大晟国是个注重礼节的朝代,特别是一年一度的春节,团圆的日子。
就算谢文轩的父亲和兄长不能回来与家人团聚,最起码也会送封信回来的。
这确实很反常。
“当初一同外出打工的可还有旁人?”白九霄问道。
“有的,各个乡镇的人都有,大多数都是家中实在揭不开锅的。在县城附近的乡镇就去了差不多百十号人。”谢文轩如实回答。
“那你没有报官么?”苏木槿疑惑道。
提到报官,谢文轩略显激动。
抱着账本的双手紧握成拳,死死地咬着后牙槽。
“学生自然是报官了,可当时的县令觉得学生是在无理取闹,将学生打了出去。
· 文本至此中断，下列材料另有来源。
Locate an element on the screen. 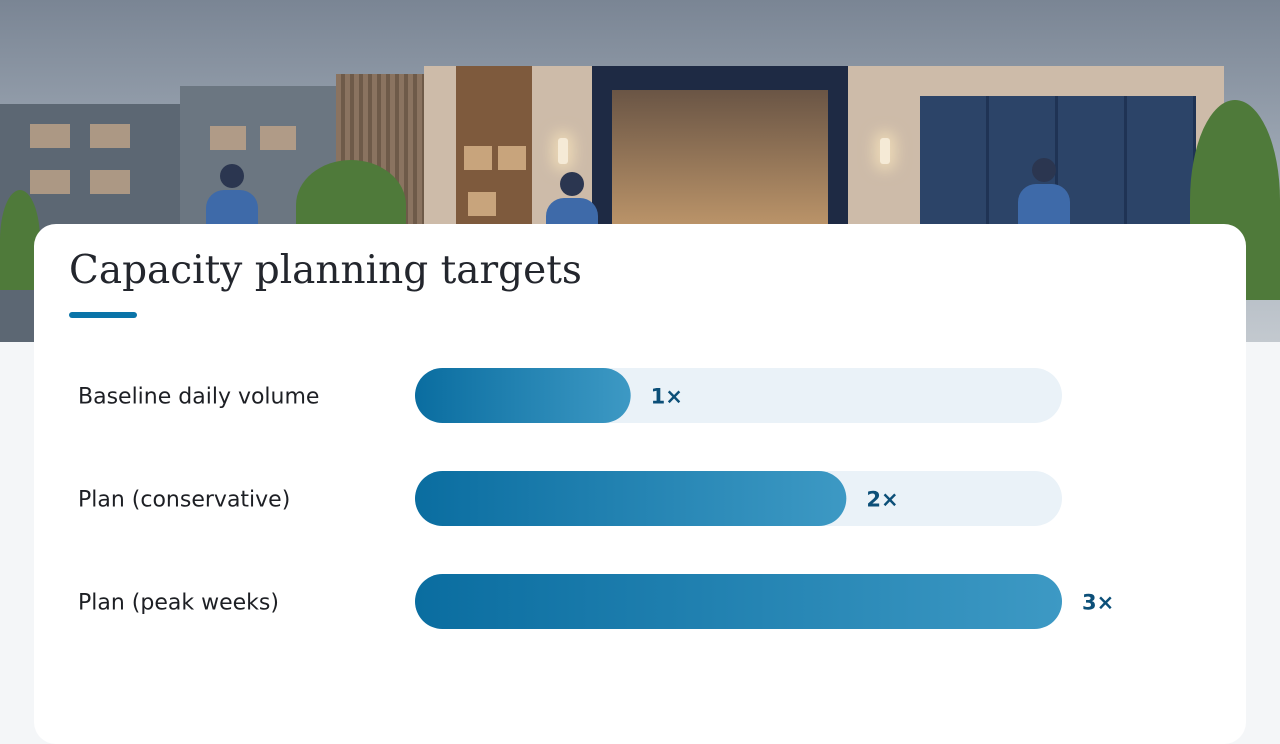 This screenshot has height=744, width=1280. value-label: 1× is located at coordinates (667, 397).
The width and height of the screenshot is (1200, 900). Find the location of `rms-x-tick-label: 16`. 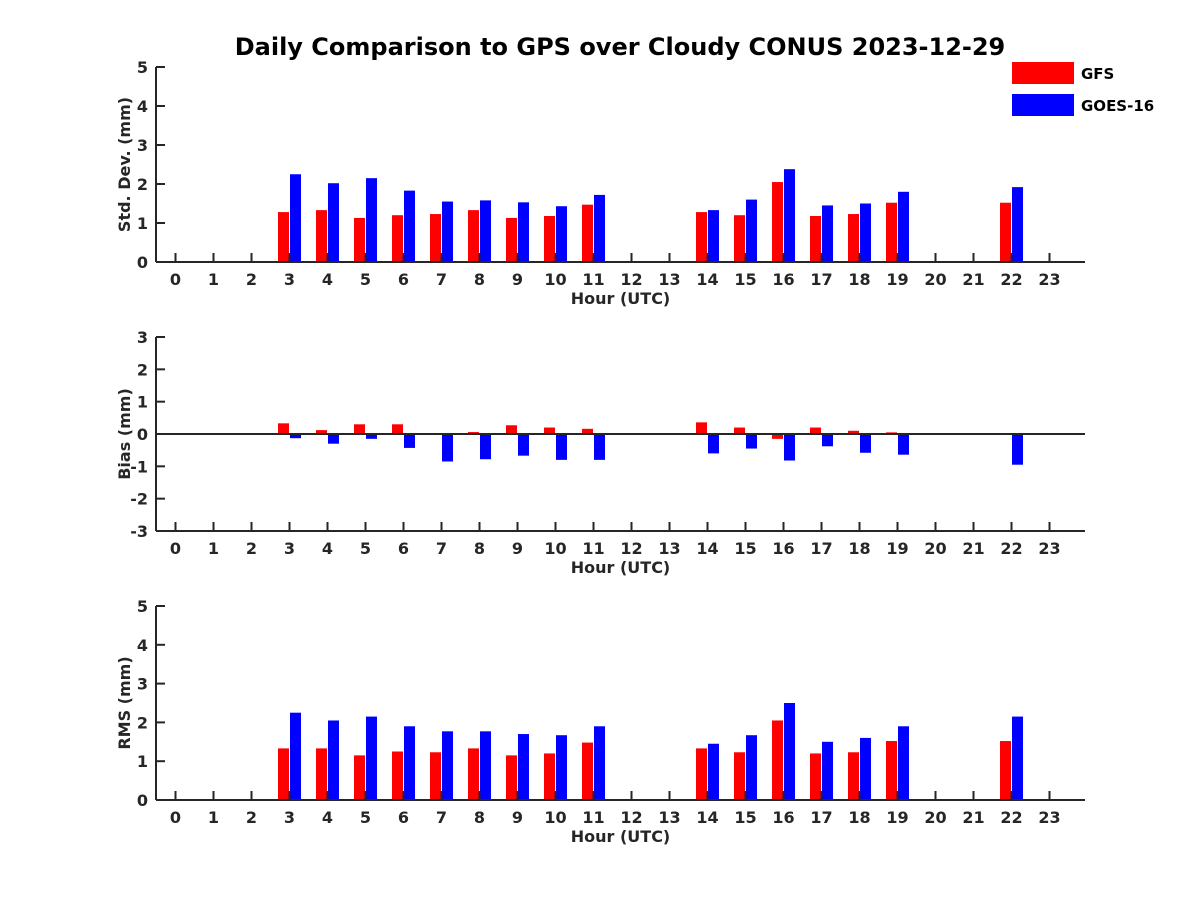

rms-x-tick-label: 16 is located at coordinates (783, 818).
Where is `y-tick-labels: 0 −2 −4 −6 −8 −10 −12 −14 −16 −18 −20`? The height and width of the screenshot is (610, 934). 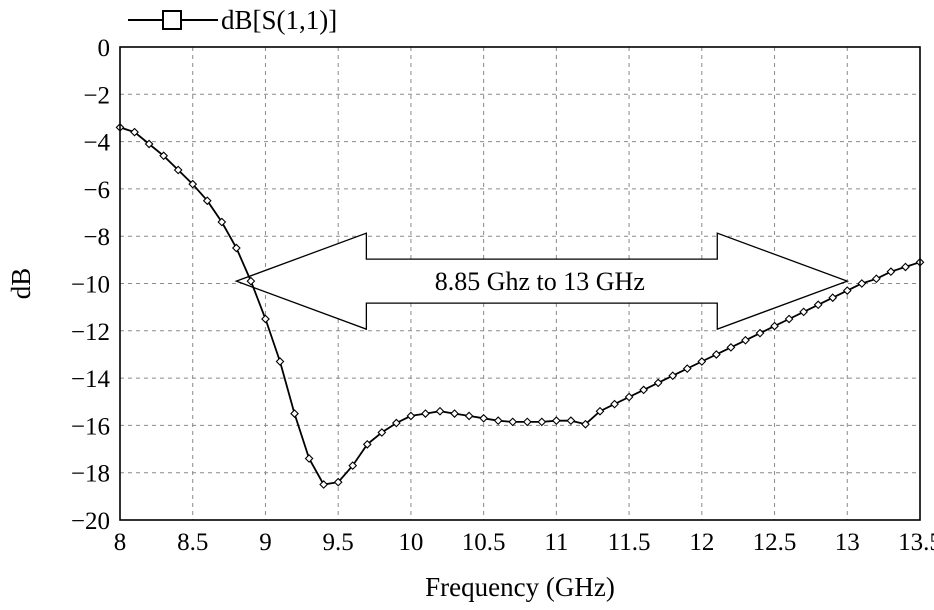 y-tick-labels: 0 −2 −4 −6 −8 −10 −12 −14 −16 −18 −20 is located at coordinates (91, 285).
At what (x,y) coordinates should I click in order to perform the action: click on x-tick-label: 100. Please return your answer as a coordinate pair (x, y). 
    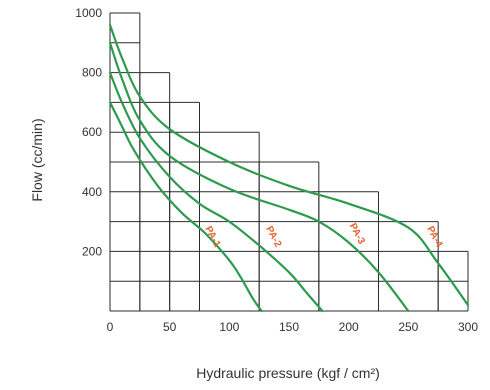
    Looking at the image, I should click on (229, 327).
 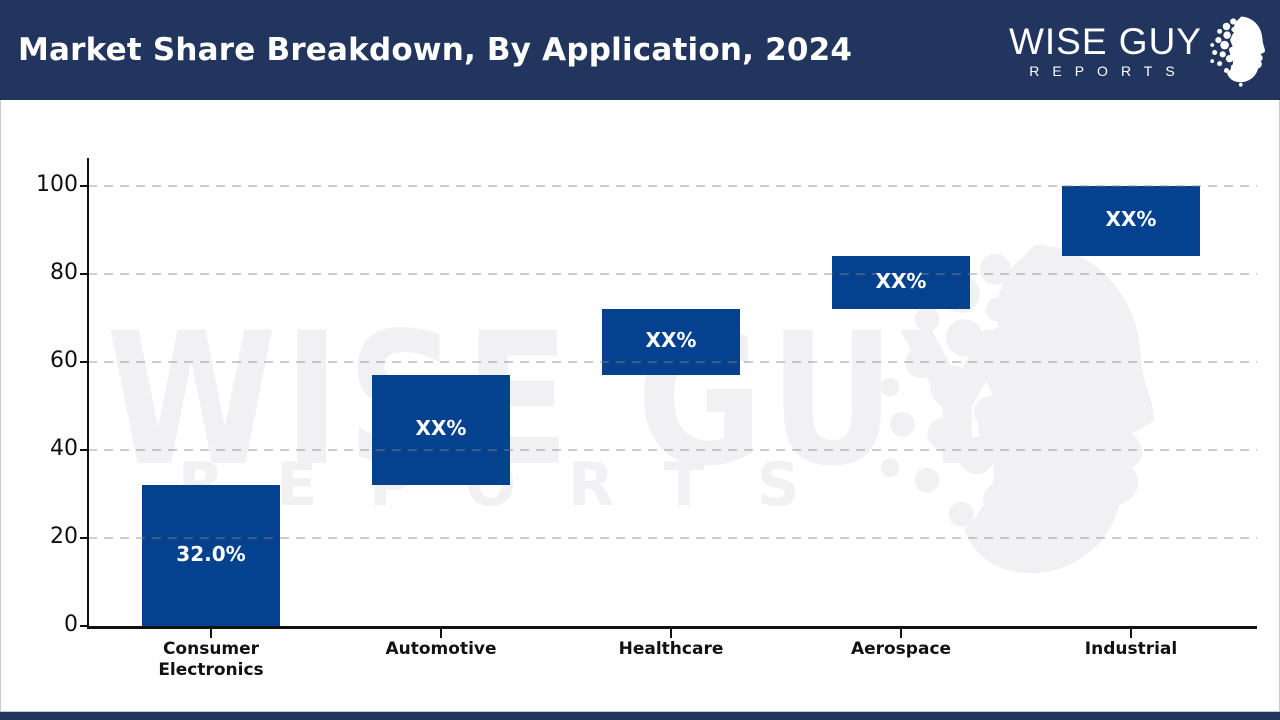 What do you see at coordinates (64, 360) in the screenshot?
I see `y-tick-label-60: 60` at bounding box center [64, 360].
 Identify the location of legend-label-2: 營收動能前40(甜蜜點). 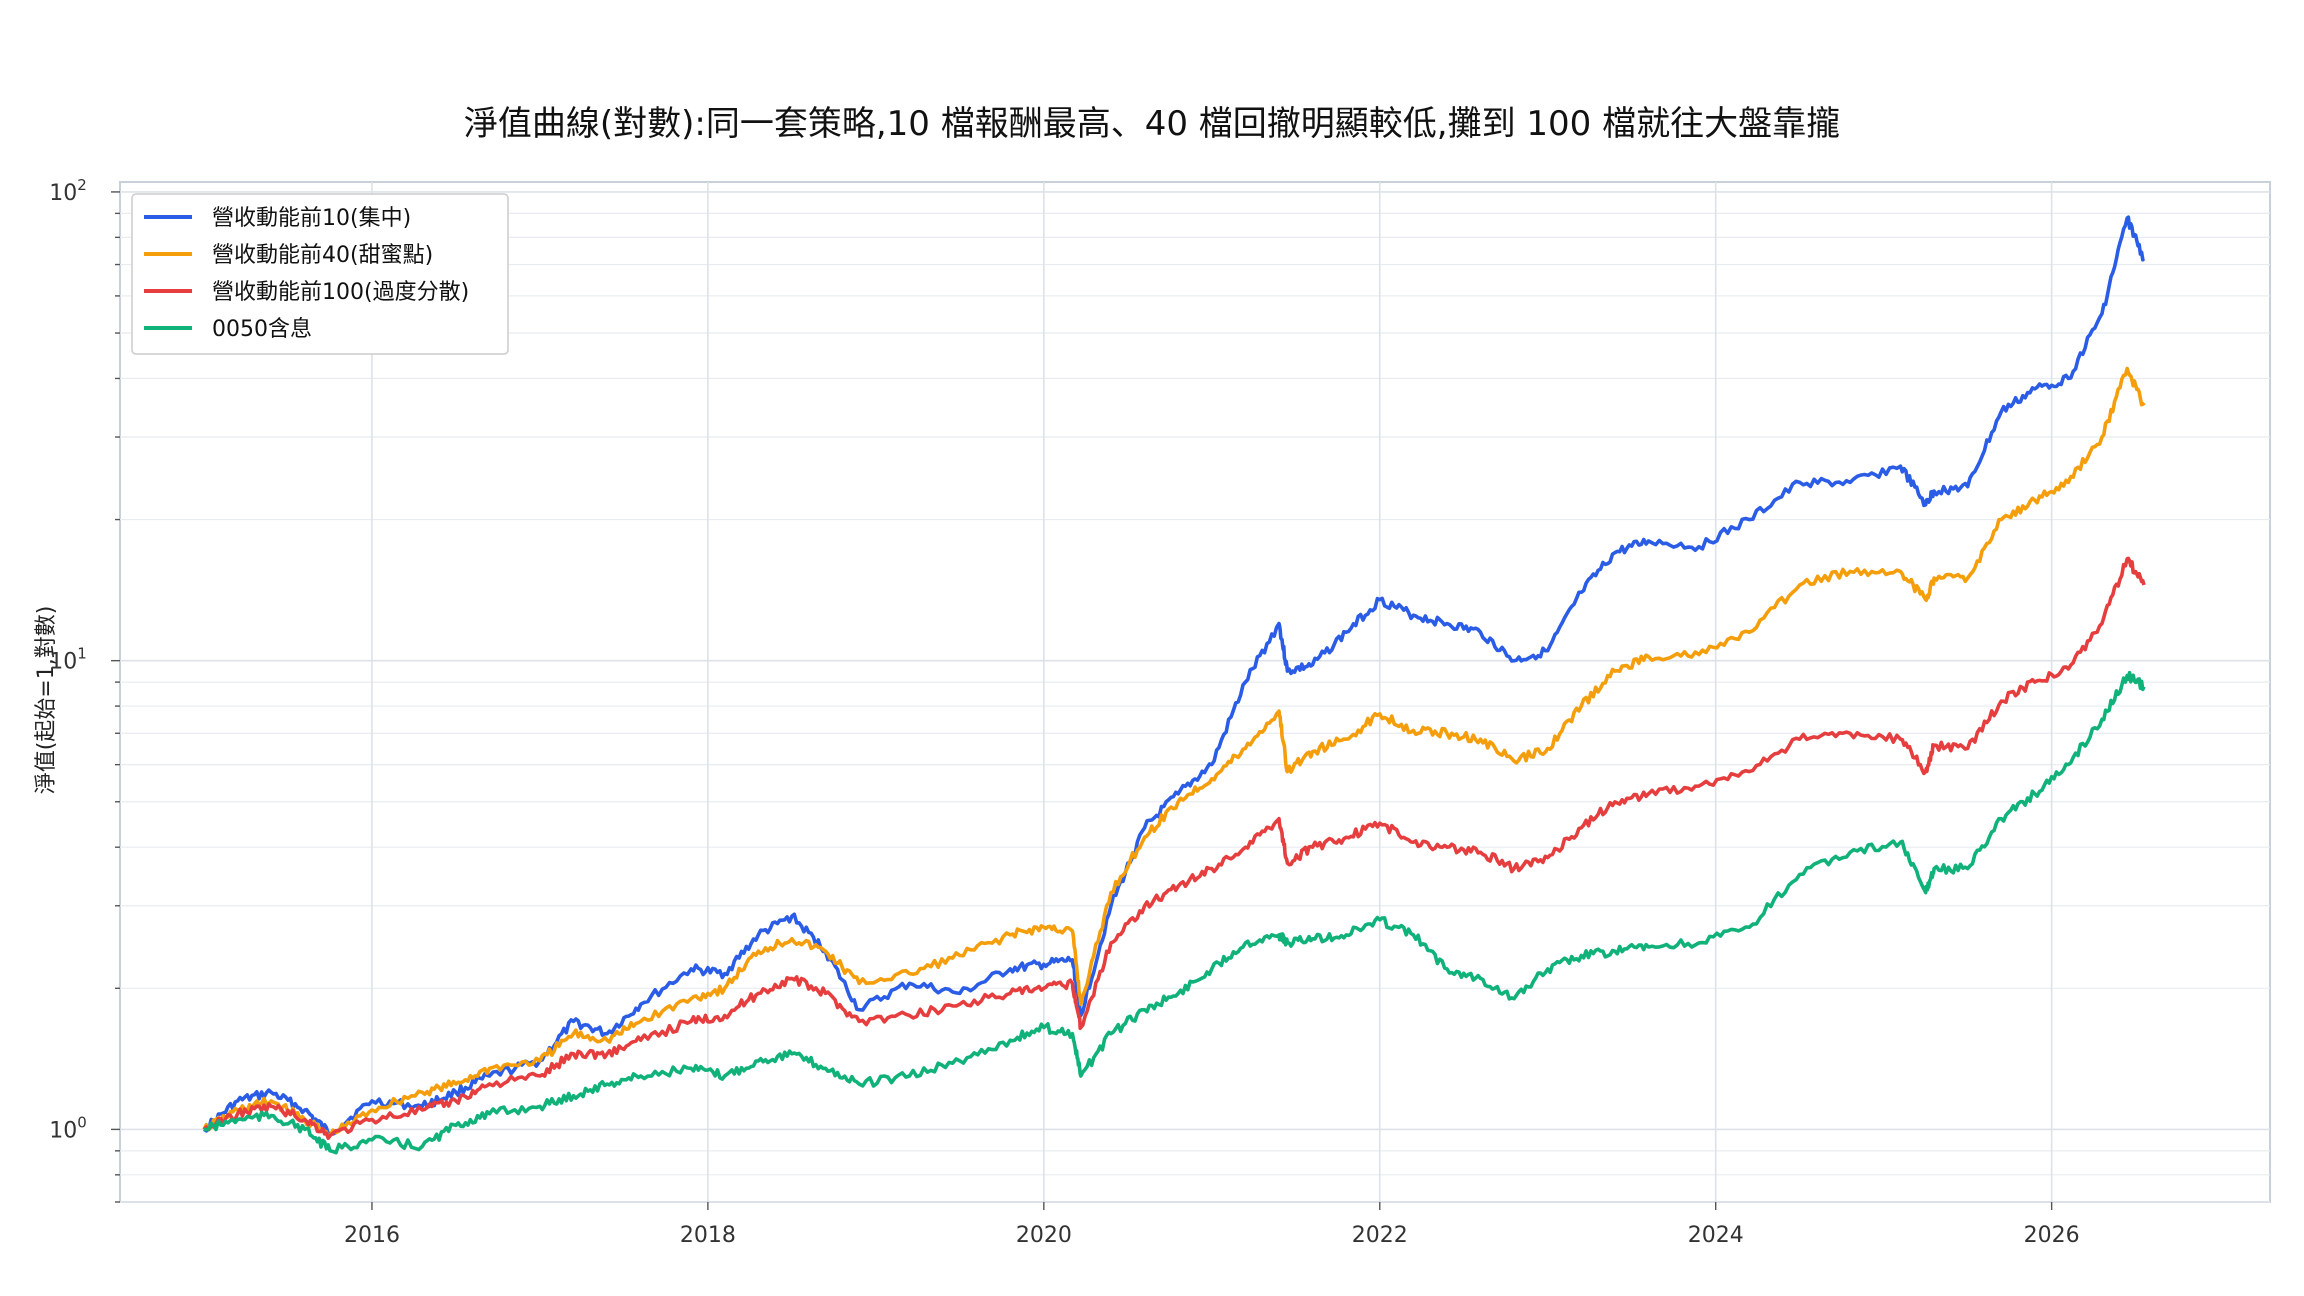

”
“什么?”白九霄微眯双眼,略带怒意。
“混账东西,这是什么狗屁父母官,连查都没查,就说你是无理取闹。”苏木槿也气愤地大骂一句。
“那其他人呢?其他人没有报官么?”白九霄继续问道。
“起初是有的,可他们见我一个读书人都被打出衙门,更不敢贸然惹怒官府,只能打碎牙往肚里咽了。”
谢文轩无奈地叹了口气。
另一个账房闻声,也跟着无奈地叹了口气。
长丰县的百姓一直生活在水深火热之中。
说这里是人间炼狱也不为过。
官府与盐商勾结,当地富户商贾又不停地给官府送好处。
不管发生什么事,官府都处处偏袒,百姓怨声载道,也是状告无门。
多年的打压欺负下,百姓也习惯了忍气吞声,只求苟且地活着。
“真是岂有此理!”白九霄用力地拍了一下桌子。
他一把将谢文轩拉了起来。
“此事本官一定严查,你先起来。”
“大人当真会调查此事?”
白九霄答应得太快,谢文轩还以为自己听错了。
“当真!本官决不食言。不过……”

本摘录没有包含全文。